A weaker rupee in the October-December quarter, when it slipped about 2.3 percent against the U.S. dollar, could sweeten tech profits. But individual firms could see minor hiccups from salary increases and costs related to acquisitions or large deals. Analysts cited big deals set to be awarded and large-scale hiring as pointers to strong growth.
The earnings parade in India's USD 17-billion software and office service export industry -- powered by low-cost English-speaking workers earning a fifth of western wages -- kicks off on Tuesday with mid-sized Aztec Software and MphasiS BFL Ltd reporting their numbers. But the market will be eyeing bellwether Infosys Technologies, which is set to unveil its results on Wednesday, and will also be focused on its full-year forecasts.

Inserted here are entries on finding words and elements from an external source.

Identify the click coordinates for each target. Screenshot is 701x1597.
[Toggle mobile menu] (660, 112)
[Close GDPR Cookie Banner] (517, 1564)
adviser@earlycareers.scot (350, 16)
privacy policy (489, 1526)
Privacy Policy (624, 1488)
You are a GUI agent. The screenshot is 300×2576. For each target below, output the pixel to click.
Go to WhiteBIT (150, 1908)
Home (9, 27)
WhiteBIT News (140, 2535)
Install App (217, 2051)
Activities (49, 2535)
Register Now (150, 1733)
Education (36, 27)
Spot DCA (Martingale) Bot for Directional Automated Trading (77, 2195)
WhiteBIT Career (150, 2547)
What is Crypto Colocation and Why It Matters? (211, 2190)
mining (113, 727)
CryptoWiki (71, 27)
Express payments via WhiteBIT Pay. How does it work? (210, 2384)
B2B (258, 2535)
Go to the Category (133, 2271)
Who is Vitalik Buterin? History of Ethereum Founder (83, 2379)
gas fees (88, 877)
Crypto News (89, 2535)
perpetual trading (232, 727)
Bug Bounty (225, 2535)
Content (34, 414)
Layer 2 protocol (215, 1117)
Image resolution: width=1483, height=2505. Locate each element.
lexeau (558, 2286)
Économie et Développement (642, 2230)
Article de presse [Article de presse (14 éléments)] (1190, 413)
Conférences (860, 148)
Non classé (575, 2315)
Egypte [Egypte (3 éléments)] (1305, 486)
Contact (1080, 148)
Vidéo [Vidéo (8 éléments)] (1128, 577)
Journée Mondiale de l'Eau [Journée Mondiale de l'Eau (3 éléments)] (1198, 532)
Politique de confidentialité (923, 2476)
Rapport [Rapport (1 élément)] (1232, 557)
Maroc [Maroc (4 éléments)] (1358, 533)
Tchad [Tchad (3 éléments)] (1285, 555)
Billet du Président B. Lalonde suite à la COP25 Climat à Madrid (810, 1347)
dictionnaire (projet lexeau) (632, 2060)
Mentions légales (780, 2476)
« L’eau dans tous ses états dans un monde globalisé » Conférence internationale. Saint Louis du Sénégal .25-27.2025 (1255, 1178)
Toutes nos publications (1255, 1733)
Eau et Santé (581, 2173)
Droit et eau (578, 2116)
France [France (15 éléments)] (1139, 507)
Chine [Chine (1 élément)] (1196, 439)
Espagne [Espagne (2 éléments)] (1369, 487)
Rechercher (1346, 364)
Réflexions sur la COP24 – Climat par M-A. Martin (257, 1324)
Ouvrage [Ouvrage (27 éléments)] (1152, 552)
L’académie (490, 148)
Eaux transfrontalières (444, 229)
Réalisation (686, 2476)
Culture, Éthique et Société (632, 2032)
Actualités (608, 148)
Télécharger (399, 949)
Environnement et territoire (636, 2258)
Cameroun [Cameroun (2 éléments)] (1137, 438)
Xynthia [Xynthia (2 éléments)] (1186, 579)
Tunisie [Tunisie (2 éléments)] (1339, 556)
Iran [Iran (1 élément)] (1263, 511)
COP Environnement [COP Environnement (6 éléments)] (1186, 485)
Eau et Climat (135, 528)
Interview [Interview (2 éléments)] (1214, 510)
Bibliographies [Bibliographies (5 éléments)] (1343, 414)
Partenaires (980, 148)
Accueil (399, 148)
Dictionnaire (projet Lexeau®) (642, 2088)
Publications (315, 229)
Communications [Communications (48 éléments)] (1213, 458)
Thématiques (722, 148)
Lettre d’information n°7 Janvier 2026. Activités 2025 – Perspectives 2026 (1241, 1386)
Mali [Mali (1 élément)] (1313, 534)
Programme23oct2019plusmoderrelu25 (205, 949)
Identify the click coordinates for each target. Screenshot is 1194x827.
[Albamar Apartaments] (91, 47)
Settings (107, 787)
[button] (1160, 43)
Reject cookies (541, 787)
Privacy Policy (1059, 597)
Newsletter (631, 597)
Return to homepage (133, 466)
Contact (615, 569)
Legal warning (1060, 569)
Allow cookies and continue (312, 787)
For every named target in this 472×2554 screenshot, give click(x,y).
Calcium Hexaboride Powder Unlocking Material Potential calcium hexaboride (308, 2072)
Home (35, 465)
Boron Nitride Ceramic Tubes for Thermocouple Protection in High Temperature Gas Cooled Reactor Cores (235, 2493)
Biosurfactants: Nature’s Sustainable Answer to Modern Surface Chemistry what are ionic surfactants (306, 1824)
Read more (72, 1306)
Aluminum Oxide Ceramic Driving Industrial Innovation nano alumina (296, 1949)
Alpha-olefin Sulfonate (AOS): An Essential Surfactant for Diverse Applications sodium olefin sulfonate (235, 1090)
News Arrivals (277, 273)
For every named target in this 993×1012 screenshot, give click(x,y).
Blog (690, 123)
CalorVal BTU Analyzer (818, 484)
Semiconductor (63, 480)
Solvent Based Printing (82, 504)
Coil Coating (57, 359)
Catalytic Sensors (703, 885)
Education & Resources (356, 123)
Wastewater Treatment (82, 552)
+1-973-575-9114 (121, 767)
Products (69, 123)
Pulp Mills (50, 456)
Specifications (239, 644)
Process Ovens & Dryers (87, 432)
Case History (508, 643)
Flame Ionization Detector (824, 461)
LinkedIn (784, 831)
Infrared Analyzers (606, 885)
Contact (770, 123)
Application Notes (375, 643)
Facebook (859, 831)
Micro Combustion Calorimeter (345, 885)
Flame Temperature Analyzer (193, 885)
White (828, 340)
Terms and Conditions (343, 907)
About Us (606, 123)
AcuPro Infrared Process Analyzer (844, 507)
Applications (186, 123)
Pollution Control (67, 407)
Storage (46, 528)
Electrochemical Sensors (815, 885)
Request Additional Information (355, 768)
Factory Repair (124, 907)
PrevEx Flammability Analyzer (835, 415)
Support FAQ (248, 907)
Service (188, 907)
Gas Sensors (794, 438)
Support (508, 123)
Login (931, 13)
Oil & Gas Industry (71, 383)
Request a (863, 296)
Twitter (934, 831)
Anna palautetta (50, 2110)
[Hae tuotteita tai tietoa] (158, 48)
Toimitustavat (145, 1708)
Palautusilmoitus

"This quarter, everybody is going to be pleasantly surprised -- especially Infosys, TCS and even Wipro," said Sandeep Shenoy, industry analyst at Pioneer Intermediaries. Infosys is expected to post year-on-year net profit growth of 30 percent at 6.49 billion rupees (USD 146.4 million), compared with 4.97 billion rupees in the same quarter of 2004/05, while its sales are expected to jump 34 percent to 25.21 billion rupees on the year.
Tata Consultancy Services (TCS), India's top tech exporter, reports results a day after Infosys, the No. 2 player. TCS will show a yearly rise of 8.3 percent to 7.37 billion rupees and a strong sequential rise of 6.2 percent, according to the Reuters poll. Shenoy said TCS would rebound from a bad start to the fiscal year.
Earnings began rebounding the previous year as IT firms recovered from an industry slowdown witnessed after the telecoms and Internet meltdowns between 2000 and 2003.